In the age of the IoT, hardware-based security is the only way to protect secret keys from physical attacks and remote extraction. However, extensive security expertise, development time, and costs are required to configure and provision each device. Microchip has developed a key security service, called Microchip’s Trust Platform for its CryptoAuthentication family, that provides an easy way for OEMs, small or large, to implement secure authentication for hardware devices. The service provides a secure system to manufacture device keys and a supply chain to generate custom part numbers
“You need keys for all devices,” said Xavier Bignalet, Product Marketing Manager of the Secure Products Group for Microchip Technology, in a conference call with FierceElectronics last week. “The problem is you need keys for all devices and need to be able to easily customize them."
Based on the ATECC608A secure element, the Trust Platform is available in three tiers to meet the needs of users ranging from out-of-the-box pre-provisioned to fully customizable. The ATECC608A provides Common Criteria Joint Interpretation Library (JIL) “high”-rated secure key storage, giving customers confidence that devices implement industry-proven security practices and the highest level of secure key storage. Hardware-based root of trust storage and cryptographic countermeasures protect the device against the widest classes of known physical attacks.

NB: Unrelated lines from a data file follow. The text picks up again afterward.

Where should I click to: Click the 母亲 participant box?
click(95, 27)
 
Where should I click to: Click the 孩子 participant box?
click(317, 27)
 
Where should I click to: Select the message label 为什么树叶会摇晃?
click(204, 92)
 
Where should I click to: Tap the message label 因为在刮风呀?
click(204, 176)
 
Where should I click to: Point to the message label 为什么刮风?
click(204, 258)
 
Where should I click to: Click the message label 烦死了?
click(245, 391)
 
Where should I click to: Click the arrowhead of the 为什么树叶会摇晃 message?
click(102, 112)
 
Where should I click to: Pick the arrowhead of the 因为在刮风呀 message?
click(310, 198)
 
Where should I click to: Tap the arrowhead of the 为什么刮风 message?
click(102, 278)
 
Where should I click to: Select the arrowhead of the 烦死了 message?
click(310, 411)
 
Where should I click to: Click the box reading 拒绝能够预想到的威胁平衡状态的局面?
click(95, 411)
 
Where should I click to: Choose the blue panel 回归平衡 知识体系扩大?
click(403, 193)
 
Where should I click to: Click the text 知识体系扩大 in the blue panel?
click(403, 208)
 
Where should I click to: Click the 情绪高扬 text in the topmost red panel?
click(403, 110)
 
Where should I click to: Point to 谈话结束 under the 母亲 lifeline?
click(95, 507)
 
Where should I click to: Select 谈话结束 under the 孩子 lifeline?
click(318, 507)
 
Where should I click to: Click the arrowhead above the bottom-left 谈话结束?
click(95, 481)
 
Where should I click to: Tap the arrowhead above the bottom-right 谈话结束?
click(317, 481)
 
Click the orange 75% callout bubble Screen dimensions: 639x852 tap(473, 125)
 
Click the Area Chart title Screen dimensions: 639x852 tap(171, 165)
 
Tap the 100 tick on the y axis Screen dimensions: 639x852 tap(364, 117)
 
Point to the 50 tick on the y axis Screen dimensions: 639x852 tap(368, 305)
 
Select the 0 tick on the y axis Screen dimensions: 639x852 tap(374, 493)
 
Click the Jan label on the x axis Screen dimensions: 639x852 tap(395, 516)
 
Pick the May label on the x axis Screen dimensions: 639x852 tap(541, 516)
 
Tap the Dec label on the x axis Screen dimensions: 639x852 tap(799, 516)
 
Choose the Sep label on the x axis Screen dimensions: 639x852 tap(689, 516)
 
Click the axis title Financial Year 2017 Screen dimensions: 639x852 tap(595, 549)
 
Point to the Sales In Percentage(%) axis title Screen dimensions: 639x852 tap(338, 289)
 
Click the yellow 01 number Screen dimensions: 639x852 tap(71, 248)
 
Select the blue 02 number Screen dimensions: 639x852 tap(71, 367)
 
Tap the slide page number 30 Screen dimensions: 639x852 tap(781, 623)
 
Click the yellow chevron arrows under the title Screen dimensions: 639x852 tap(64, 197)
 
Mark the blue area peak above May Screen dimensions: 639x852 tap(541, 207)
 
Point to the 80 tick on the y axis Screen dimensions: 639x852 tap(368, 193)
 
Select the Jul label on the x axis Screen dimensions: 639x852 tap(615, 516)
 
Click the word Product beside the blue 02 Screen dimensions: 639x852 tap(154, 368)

RELATED: Report projects embedded security semiconductor shipments to exceed 4 billion units by 2023
The first Trust Platform service, called Trust&GO, is aimed at low-volume users who require a complete security solution developed by Microchip. The customer does not need to know how to choose a root certificate, define an authentication model, or understand other security concepts. It provides zero-touch pre-provisioned secure elements with a Minimum Orderable Quantity (MOQ) as low as 10 units. Device credentials are pre-programmed, shipped and locked inside the ATECC608A for automated cloud or LoRaWAN authentication onboarding.
The second, Trust Flex, starts with pre-configured only device policies and covers the most common use cases. These use cases include baseline security measures such as Transport Layer Security (TLS) hardened authentication for connecting to any IP-based network using any certificate chain, LoRaWAN authentication, secure boot, Over-the-Air (OTA) updates, IP protection, user data protection and key rotation. Customers would need to supply information such as the secure boot public key, secure boot public master key, accessory/IP protection master secret, and PKI chain. This reduces the time and complexity involved in customizing the device without requiring customized part numbers.

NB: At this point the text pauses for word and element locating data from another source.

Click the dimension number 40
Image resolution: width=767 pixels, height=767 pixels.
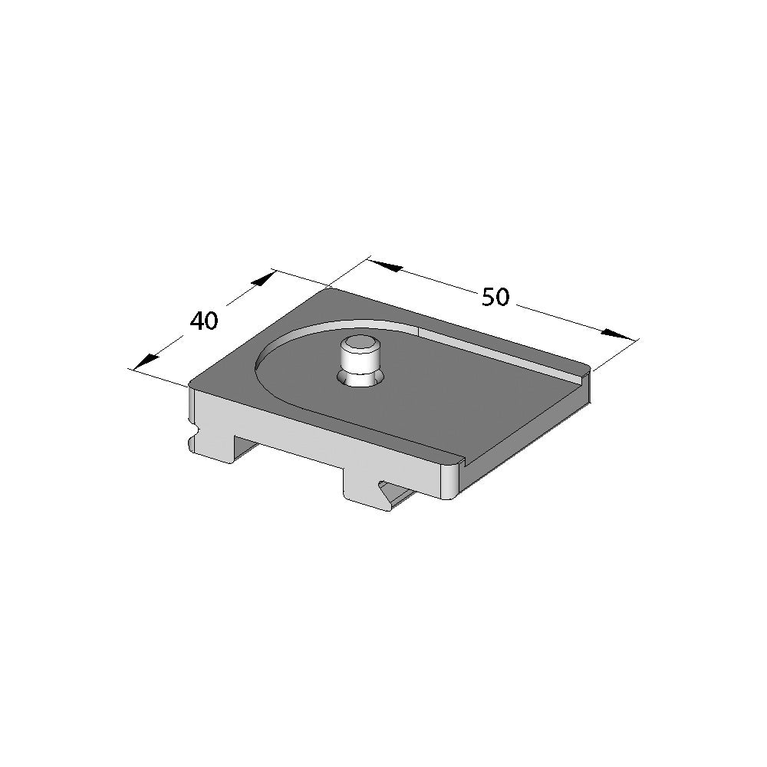click(205, 321)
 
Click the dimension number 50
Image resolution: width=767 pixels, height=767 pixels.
click(495, 297)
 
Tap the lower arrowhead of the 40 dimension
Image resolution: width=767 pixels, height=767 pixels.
click(146, 361)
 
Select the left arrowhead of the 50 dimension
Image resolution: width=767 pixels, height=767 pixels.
click(386, 265)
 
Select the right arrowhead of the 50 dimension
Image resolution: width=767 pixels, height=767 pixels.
click(617, 334)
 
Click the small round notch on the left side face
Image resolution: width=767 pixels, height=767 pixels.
click(196, 431)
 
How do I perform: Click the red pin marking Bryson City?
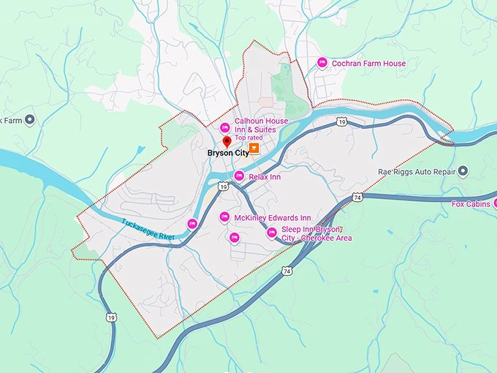click(227, 141)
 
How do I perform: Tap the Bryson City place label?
click(227, 154)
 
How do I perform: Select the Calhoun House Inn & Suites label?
click(260, 125)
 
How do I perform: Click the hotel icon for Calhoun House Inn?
click(225, 127)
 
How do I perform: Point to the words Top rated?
click(248, 137)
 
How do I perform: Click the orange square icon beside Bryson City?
click(254, 148)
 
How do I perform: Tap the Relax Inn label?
click(265, 176)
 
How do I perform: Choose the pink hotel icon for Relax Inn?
click(239, 176)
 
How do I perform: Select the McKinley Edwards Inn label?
click(273, 218)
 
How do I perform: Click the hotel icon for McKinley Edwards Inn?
click(225, 216)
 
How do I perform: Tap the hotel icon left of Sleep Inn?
click(271, 233)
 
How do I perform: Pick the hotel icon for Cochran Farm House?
click(322, 64)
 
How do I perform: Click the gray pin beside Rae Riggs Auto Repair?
click(463, 173)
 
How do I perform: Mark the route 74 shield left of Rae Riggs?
click(357, 197)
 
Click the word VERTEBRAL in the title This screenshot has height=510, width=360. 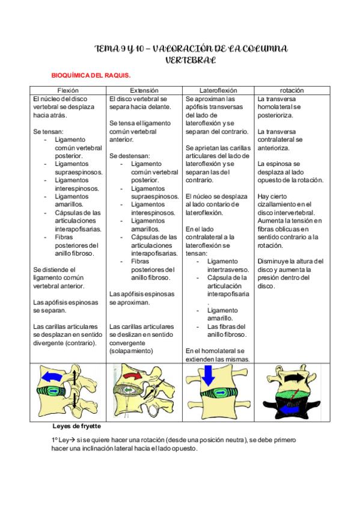click(x=191, y=60)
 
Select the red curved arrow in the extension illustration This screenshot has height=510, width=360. click(x=131, y=376)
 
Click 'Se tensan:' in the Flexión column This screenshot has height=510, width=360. click(x=48, y=131)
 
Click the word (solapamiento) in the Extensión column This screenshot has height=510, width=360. click(x=131, y=351)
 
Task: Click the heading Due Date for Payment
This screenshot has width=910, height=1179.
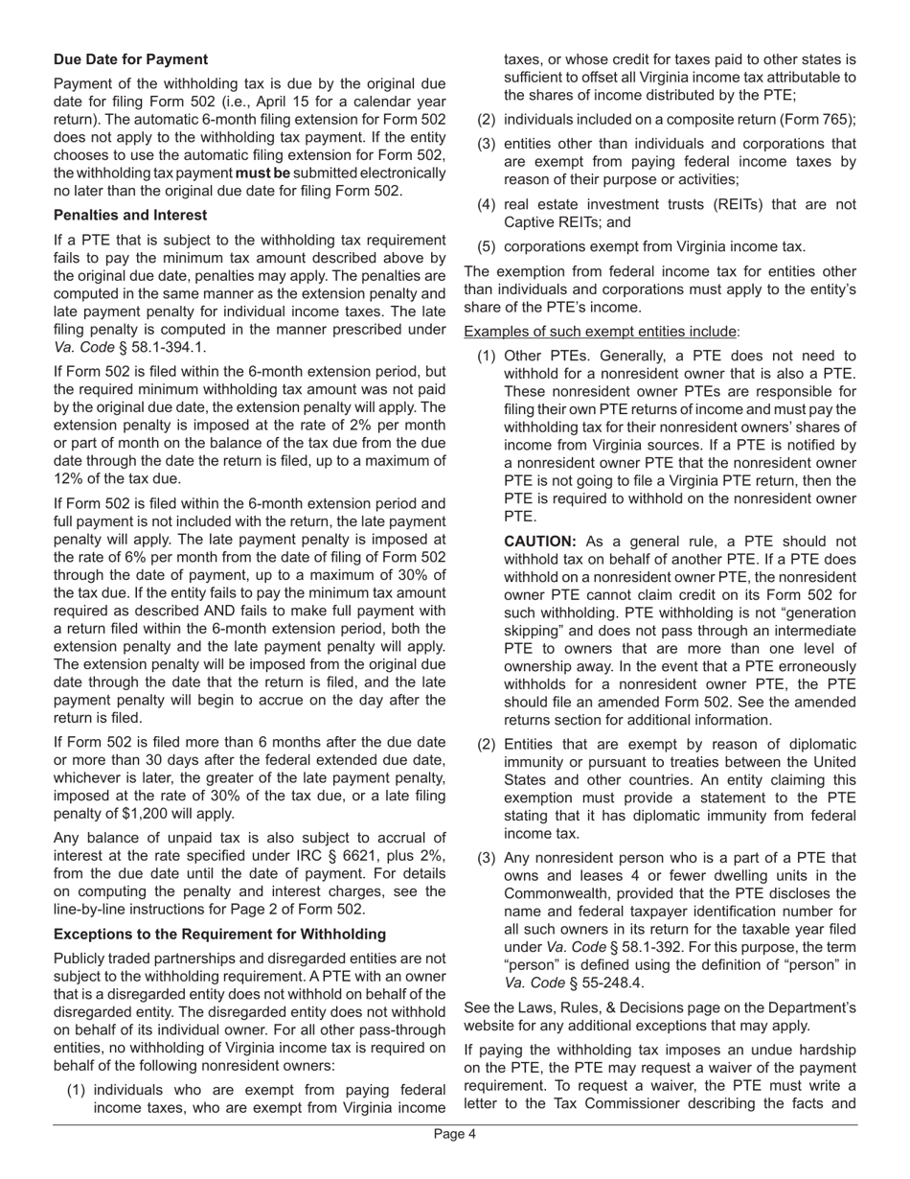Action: coord(130,59)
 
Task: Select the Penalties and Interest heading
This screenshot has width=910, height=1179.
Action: coord(130,215)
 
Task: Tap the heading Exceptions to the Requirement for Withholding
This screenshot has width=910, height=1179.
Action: coord(219,934)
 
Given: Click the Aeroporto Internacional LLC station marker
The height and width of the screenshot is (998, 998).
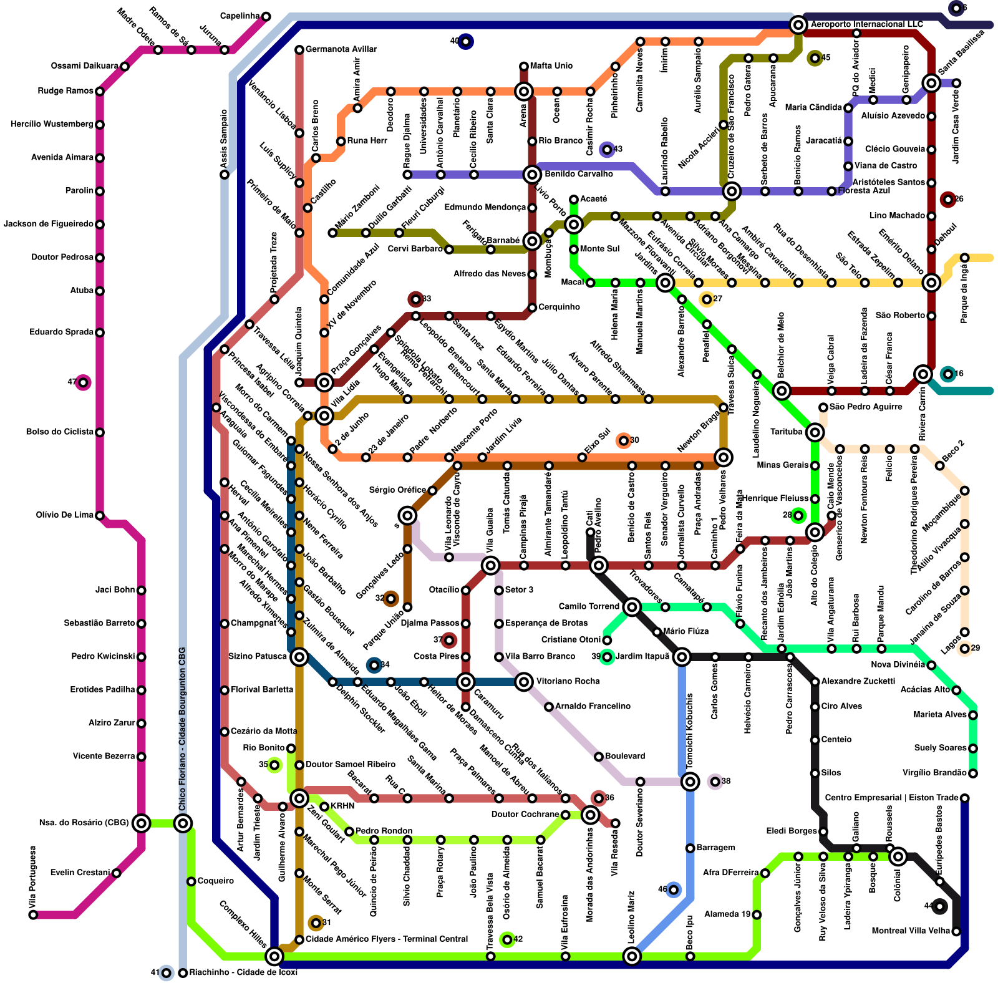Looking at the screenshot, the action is coord(798,25).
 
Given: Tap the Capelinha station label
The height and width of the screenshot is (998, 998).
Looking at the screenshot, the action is coord(240,16).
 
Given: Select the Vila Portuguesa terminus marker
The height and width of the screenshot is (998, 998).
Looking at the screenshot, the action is coord(33,915).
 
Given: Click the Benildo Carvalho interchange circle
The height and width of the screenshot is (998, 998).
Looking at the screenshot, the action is coord(532,174).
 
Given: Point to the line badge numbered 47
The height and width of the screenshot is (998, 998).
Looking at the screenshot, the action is coord(82,382).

A third option, TrustCUSTOM, gives the user the most flexibility by starting with a blank device. It allows customer-specific configuration capabilities and custom credential provisioning.

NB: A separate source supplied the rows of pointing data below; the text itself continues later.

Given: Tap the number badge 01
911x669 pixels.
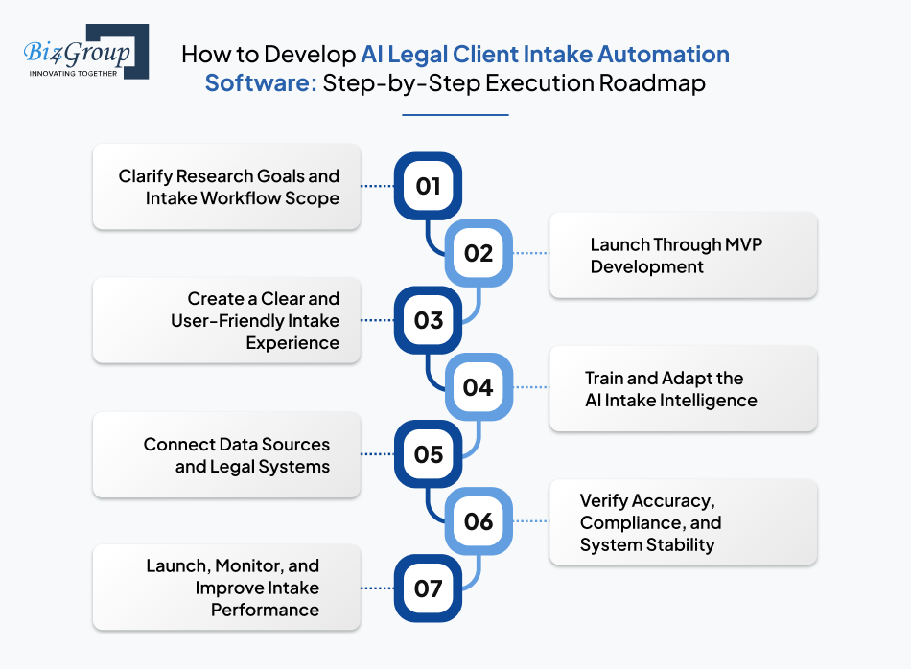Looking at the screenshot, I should tap(428, 186).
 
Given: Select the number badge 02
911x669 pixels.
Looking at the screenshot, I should tap(478, 253).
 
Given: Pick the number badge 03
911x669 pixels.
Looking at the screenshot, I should tap(428, 320).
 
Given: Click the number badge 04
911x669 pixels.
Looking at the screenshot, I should tap(478, 387).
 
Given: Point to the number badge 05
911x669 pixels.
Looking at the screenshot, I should tap(428, 454).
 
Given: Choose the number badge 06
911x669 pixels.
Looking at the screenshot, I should tap(478, 521).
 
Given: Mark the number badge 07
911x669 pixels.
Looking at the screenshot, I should tap(428, 588).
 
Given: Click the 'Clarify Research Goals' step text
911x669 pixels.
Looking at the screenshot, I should tap(228, 187).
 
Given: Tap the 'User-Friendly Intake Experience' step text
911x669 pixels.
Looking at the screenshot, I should tap(255, 320).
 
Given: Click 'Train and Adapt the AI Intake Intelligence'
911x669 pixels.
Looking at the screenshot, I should tap(670, 389).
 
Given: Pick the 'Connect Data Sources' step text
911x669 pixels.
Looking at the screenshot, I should tap(236, 455).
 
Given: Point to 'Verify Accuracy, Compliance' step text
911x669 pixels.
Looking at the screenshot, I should tap(650, 522).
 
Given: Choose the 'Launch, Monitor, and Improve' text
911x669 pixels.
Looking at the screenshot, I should tap(233, 588).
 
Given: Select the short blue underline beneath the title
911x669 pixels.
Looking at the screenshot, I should tap(455, 115).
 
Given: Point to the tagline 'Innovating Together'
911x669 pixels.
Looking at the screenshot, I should tap(73, 72).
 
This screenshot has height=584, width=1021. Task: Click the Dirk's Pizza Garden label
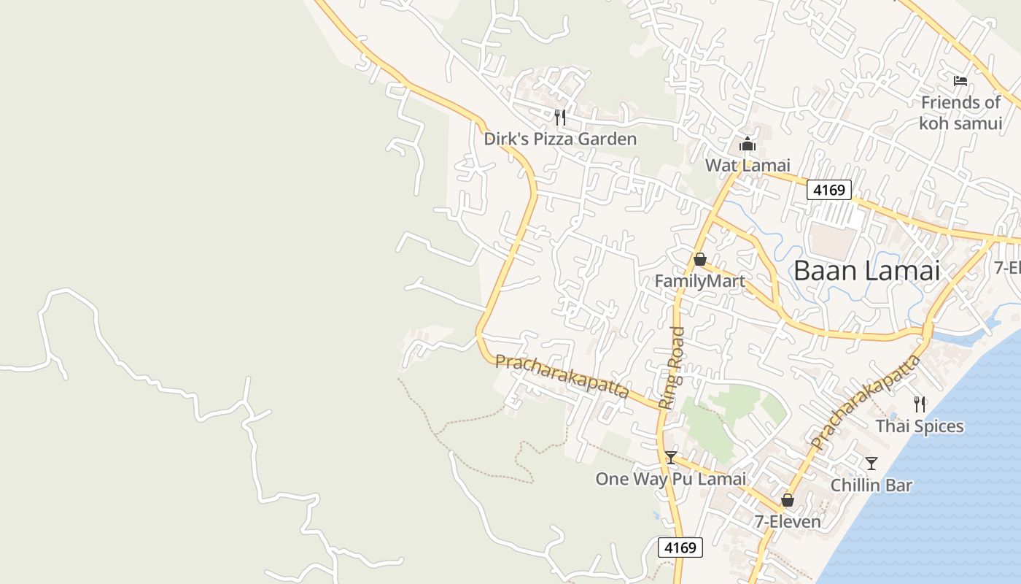click(x=560, y=139)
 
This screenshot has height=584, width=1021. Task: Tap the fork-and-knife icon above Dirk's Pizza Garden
click(x=560, y=117)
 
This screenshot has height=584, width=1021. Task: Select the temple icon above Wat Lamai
click(x=748, y=144)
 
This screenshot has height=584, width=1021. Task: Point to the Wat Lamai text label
click(x=748, y=166)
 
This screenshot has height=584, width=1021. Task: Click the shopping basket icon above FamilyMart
click(x=699, y=259)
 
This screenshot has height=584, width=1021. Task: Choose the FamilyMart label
click(x=699, y=281)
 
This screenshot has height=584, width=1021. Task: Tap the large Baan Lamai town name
click(x=866, y=271)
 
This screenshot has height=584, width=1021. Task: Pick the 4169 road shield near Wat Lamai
click(x=829, y=191)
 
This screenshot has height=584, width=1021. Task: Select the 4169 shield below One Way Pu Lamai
click(x=680, y=547)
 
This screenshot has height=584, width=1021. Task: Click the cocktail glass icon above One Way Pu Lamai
click(x=671, y=458)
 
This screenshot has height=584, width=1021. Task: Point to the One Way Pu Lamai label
click(x=671, y=479)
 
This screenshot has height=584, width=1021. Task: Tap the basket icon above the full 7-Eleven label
click(x=788, y=500)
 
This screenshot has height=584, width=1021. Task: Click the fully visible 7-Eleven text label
click(x=788, y=522)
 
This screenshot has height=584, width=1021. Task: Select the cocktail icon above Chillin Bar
click(x=871, y=463)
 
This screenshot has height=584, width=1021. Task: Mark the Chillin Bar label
click(x=871, y=485)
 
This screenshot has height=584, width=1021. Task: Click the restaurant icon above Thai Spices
click(x=920, y=404)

Microchip worked with Amazon Web Services (AWS) to enable a straightforward and simplified onboarding process into AWS IoT services for products designed with all variants of the Microchip Trust Platform.
The ATECC608A secure element can be paired with any microcontroller and microprocessor. For rapid prototyping of secure solutions, designers can use the Trust Platform Design Suite, which includes a guided “use case tool,” executable Python tutorials running on Jupyter notebooks, C code examples for each use case, a “secret exchange” utility and Trust Platform hardware development kits.